[Entries for finding words and elements]

#####

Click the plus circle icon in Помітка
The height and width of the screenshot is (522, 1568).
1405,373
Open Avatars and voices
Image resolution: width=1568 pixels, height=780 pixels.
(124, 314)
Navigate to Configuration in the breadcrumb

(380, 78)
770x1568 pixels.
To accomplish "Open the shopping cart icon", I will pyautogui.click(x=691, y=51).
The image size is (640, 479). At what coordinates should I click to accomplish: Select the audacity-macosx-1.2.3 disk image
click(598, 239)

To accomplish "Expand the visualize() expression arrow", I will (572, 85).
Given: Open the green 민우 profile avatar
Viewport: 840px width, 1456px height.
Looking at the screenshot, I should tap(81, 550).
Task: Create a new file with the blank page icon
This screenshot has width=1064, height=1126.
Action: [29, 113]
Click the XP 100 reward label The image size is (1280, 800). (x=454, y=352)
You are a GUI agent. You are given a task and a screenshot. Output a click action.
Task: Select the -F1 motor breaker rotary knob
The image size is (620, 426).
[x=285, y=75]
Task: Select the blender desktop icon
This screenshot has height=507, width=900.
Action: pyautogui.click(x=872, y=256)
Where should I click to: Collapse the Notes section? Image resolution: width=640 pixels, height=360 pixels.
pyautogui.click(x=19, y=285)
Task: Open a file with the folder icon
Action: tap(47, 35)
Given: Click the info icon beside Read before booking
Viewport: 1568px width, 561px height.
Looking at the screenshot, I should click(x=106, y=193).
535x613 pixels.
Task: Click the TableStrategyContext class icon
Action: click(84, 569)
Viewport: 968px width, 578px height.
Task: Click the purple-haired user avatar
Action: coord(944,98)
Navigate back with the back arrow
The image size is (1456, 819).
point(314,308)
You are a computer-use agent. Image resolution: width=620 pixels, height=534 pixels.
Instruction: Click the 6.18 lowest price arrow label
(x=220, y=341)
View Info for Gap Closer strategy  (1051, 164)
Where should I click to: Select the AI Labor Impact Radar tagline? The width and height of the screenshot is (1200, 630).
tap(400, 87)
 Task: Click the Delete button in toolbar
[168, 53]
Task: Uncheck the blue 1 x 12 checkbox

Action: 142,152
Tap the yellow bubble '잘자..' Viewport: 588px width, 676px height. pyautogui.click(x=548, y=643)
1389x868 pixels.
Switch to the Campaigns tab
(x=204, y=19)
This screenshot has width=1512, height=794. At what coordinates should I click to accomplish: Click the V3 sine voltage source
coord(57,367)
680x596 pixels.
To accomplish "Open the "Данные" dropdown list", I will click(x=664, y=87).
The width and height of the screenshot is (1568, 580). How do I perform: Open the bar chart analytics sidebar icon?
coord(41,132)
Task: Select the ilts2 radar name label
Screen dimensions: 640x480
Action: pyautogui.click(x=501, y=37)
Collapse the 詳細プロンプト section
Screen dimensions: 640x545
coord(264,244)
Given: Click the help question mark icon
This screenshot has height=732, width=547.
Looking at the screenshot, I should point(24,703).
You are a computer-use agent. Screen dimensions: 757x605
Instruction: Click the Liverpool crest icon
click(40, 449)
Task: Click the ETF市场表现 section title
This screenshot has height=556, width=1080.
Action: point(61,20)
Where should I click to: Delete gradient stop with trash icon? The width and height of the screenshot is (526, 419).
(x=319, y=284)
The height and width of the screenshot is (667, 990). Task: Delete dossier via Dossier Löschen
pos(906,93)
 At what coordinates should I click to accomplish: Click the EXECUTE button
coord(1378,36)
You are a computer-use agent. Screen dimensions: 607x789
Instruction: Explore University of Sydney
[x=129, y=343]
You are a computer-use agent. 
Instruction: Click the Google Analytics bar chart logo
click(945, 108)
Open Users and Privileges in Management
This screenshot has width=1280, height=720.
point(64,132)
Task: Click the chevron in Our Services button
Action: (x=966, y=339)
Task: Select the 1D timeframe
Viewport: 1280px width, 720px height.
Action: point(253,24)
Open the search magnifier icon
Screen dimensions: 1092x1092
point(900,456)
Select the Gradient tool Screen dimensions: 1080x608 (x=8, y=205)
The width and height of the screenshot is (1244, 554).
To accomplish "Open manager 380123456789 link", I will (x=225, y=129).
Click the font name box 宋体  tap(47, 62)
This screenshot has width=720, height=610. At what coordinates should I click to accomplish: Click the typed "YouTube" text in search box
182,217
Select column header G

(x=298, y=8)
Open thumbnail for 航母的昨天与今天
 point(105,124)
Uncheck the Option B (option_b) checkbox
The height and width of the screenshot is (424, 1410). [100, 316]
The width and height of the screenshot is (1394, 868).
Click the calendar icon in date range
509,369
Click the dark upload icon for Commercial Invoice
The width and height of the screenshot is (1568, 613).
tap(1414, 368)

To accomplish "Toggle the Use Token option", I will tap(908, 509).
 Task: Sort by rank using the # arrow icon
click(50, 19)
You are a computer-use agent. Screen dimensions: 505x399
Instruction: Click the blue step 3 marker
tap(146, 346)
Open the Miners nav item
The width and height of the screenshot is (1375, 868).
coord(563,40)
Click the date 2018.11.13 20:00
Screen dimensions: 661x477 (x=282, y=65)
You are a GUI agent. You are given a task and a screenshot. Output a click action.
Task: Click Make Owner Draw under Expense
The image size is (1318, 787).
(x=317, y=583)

#####

## WORK TO COMPLETE
Rewrite all the entries, replacing "computer-use agent" with "desktop automation agent" wherever it appears and leaving everything else unchanged.

## SOLUTION TO THIS EXERCISE
Click the plus circle icon in Помітка
The height and width of the screenshot is (522, 1568).
1405,373
Open Avatars and voices
Image resolution: width=1568 pixels, height=780 pixels.
(124, 314)
Navigate to Configuration in the breadcrumb

(380, 78)
770x1568 pixels.
To accomplish "Open the shopping cart icon", I will pyautogui.click(x=691, y=51).
The image size is (640, 479). At what coordinates should I click to accomplish: Select the audacity-macosx-1.2.3 disk image
click(598, 239)

To accomplish "Expand the visualize() expression arrow", I will (572, 85).
Given: Open the green 민우 profile avatar
Viewport: 840px width, 1456px height.
Looking at the screenshot, I should tap(81, 550).
Task: Create a new file with the blank page icon
This screenshot has width=1064, height=1126.
Action: [29, 113]
Click the XP 100 reward label The image size is (1280, 800). (x=454, y=352)
You are a GUI agent. You are given a task and a screenshot. Output a click action.
Task: Select the -F1 motor breaker rotary knob
The image size is (620, 426).
[x=285, y=75]
Task: Select the blender desktop icon
This screenshot has height=507, width=900.
Action: pyautogui.click(x=872, y=256)
Where should I click to: Collapse the Notes section? Image resolution: width=640 pixels, height=360 pixels.
pyautogui.click(x=19, y=285)
Task: Open a file with the folder icon
Action: tap(47, 35)
Given: Click the info icon beside Read before booking
Viewport: 1568px width, 561px height.
Looking at the screenshot, I should click(x=106, y=193).
535x613 pixels.
Task: Click the TableStrategyContext class icon
Action: click(84, 569)
Viewport: 968px width, 578px height.
Task: Click the purple-haired user avatar
Action: coord(944,98)
Navigate back with the back arrow
The image size is (1456, 819).
point(314,308)
You are a desktop automation agent. Image resolution: width=620 pixels, height=534 pixels.
Instruction: Click the 6.18 lowest price arrow label
(x=220, y=341)
View Info for Gap Closer strategy  (1051, 164)
Where should I click to: Select the AI Labor Impact Radar tagline? The width and height of the screenshot is (1200, 630).
tap(400, 87)
 Task: Click the Delete button in toolbar
[168, 53]
Task: Uncheck the blue 1 x 12 checkbox

Action: 142,152
Tap the yellow bubble '잘자..' Viewport: 588px width, 676px height. pyautogui.click(x=548, y=643)
1389x868 pixels.
Switch to the Campaigns tab
(x=204, y=19)
This screenshot has width=1512, height=794. At what coordinates should I click to accomplish: Click the V3 sine voltage source
coord(57,367)
680x596 pixels.
To accomplish "Open the "Данные" dropdown list", I will click(x=664, y=87).
The width and height of the screenshot is (1568, 580). How do I perform: Open the bar chart analytics sidebar icon?
coord(41,132)
Task: Select the ilts2 radar name label
Screen dimensions: 640x480
Action: pyautogui.click(x=501, y=37)
Collapse the 詳細プロンプト section
Screen dimensions: 640x545
coord(264,244)
Given: Click the help question mark icon
This screenshot has height=732, width=547.
Looking at the screenshot, I should point(24,703).
You are a desktop automation agent. Screen dimensions: 757x605
Instruction: Click the Liverpool crest icon
click(40, 449)
Task: Click the ETF市场表现 section title
This screenshot has height=556, width=1080.
Action: point(61,20)
Where should I click to: Delete gradient stop with trash icon? The width and height of the screenshot is (526, 419).
(x=319, y=284)
The height and width of the screenshot is (667, 990). Task: Delete dossier via Dossier Löschen
pos(906,93)
 At what coordinates should I click to accomplish: Click the EXECUTE button
coord(1378,36)
You are a desktop automation agent. Screen dimensions: 607x789
Instruction: Explore University of Sydney
[x=129, y=343]
You are a desktop automation agent. 
Instruction: Click the Google Analytics bar chart logo
click(945, 108)
Open Users and Privileges in Management
This screenshot has width=1280, height=720.
point(64,132)
Task: Click the chevron in Our Services button
Action: (x=966, y=339)
Task: Select the 1D timeframe
Viewport: 1280px width, 720px height.
Action: point(253,24)
Open the search magnifier icon
Screen dimensions: 1092x1092
point(900,456)
Select the Gradient tool Screen dimensions: 1080x608 (x=8, y=205)
The width and height of the screenshot is (1244, 554).
To accomplish "Open manager 380123456789 link", I will (x=225, y=129).
Click the font name box 宋体  tap(47, 62)
This screenshot has width=720, height=610. At what coordinates should I click to accomplish: Click the typed "YouTube" text in search box
182,217
Select column header G

(x=298, y=8)
Open thumbnail for 航母的昨天与今天
 point(105,124)
Uncheck the Option B (option_b) checkbox
The height and width of the screenshot is (424, 1410). [100, 316]
The width and height of the screenshot is (1394, 868).
Click the calendar icon in date range
509,369
Click the dark upload icon for Commercial Invoice
The width and height of the screenshot is (1568, 613).
tap(1414, 368)

To accomplish "Toggle the Use Token option", I will tap(908, 509).
 Task: Sort by rank using the # arrow icon
click(50, 19)
You are a desktop automation agent. Screen dimensions: 505x399
Instruction: Click the blue step 3 marker
tap(146, 346)
Open the Miners nav item
The width and height of the screenshot is (1375, 868).
coord(563,40)
Click the date 2018.11.13 20:00
Screen dimensions: 661x477 (x=282, y=65)
You are a GUI agent. You are given a task and a screenshot. Output a click action.
Task: Click Make Owner Draw under Expense
The image size is (1318, 787).
(x=317, y=583)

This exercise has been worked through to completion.